| Extract |
+++

Greens politician Larissa Waters was left with "mixed feelings" after photos of her breastfeeding her 11-week-old daughter in the Australian Senate made their way around the globe this week.
Waters was breastfeeding her second child, Alia Joy, in her office just before 4pm on Tuesday when she received a phone call saying the motions in the Senate were moving faster than expected.
"She was still on the boob, so I had to take her off, run down there, [and] put her back on when I was back in the chamber," Waters told BuzzFeed News.
"Then a vote was called, so I had to move down into the proper bit of the chamber, and then immediately stand up and give my speech."
The photos made headlines across Australia and internationally, taking Waters by surprise. She told BuzzFeed News she had "mixed feelings" about the whole affair.
While breastfeeding has been allowed in the Senate since 2003, Waters was the first to actually do it.
"The fact that it is news that a young woman... can breastfeed in parliament, goes to show how far we have to go in making our parliament look like our community," she said.

+++

| Data extracts |
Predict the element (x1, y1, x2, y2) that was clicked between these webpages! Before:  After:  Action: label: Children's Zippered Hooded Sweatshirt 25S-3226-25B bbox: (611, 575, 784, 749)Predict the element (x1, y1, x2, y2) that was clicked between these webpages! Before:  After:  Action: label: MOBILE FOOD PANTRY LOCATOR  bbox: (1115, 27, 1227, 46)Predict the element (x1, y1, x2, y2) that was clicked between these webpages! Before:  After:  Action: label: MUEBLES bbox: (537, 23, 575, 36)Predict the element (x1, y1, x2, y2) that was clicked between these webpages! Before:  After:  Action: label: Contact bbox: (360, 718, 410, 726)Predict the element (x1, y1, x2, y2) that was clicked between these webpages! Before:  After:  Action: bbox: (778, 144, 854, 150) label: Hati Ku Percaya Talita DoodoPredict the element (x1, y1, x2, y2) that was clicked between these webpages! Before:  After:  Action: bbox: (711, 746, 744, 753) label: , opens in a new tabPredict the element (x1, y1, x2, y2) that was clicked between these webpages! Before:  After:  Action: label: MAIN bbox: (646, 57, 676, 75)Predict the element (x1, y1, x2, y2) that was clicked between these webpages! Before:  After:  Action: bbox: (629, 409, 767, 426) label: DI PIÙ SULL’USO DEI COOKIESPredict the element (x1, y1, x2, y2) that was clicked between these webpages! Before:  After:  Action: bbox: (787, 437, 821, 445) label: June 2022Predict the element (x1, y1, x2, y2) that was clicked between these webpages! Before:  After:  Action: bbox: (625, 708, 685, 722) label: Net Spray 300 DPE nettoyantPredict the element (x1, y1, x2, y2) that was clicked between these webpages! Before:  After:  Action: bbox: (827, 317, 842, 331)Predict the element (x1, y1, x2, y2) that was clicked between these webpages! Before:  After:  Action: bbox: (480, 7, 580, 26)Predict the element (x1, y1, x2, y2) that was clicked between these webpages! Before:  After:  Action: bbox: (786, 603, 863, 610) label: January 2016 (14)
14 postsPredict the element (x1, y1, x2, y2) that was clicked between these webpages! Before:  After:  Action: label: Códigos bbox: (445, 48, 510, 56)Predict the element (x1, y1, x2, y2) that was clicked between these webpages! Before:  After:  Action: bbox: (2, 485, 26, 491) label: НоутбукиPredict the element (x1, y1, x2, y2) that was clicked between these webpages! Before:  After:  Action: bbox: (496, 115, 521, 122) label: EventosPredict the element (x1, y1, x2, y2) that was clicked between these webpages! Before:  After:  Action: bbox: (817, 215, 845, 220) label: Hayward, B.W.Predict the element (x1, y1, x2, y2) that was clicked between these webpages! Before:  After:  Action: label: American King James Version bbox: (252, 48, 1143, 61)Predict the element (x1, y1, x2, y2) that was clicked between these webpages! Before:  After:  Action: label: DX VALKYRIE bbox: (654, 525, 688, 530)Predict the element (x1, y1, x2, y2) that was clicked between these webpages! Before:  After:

+++

| Required tasks |
a) According to the article about Larissa Waters, since what year has breastfeeding been allowed in the Senate?
b) Rewrite the article about Larissa Waters from "Waters was breastfeeding" up to and including "told BuzzFeed News.", substituting "workroom" for "office".
c) Pick up the article about Larissa Waters after its final sentence and carry it further.

| Answers below |
a) Since 2003.

b)
Waters was breastfeeding her second child, Alia Joy, in her workroom just before 4pm on Tuesday when she received a phone call saying the motions in the Senate were moving faster than expected.
"She was still on the boob, so I had to take her off, run down there, [and] put her back on when I was back in the chamber," Waters told BuzzFeed News.

c)
"It's been 116 years in the coming, and it's tragic that it's taken that long."
As Waters spoke to BuzzFeed News, her daughter Alia Joy was with Waters' partner Jeremy Gates in the next room. Gates has taken time from his marketing job to be a full time dad.
Waters laid out two main policy changes she sees as essential for equality in the workplace: flexible working hours and affordable childcare.
The Greens Party has put forward legislation on more than one occasion in federal parliament that would grant employees the right to request flexible working hours, but it hasn't passed.
"We want to encourage young fathers to step up, embrace their role as fathers, and have that ability to take more time off work and themselves request flexible working hours, so we can share those duties, and the joy of those duties, more equally in the home," Waters said.
"Obviously you've got to balance the needs of employers, but we think a right to request is a fair position to have."
Affordable childcare is a big issue too: "It's either not affordable or it's not accessible either because it's full or not there, depending on where you live, if you're in the cities or the regions."
Waters is not the only new mum in parliament. Government frontbencher Kelly O'Dwyer recently had a baby boy – and just over a week after he was born, faced a push to unseat her as the Liberal candidate for the next election.
Waters labelled the entire affair "absolutely disgusting".
"It really paints the Liberal Party with their true colours of not wanting to welcome women," she said. "It's why we've got historic low female representation in the Liberal Party, and why there's still barely any women in the Cabinet."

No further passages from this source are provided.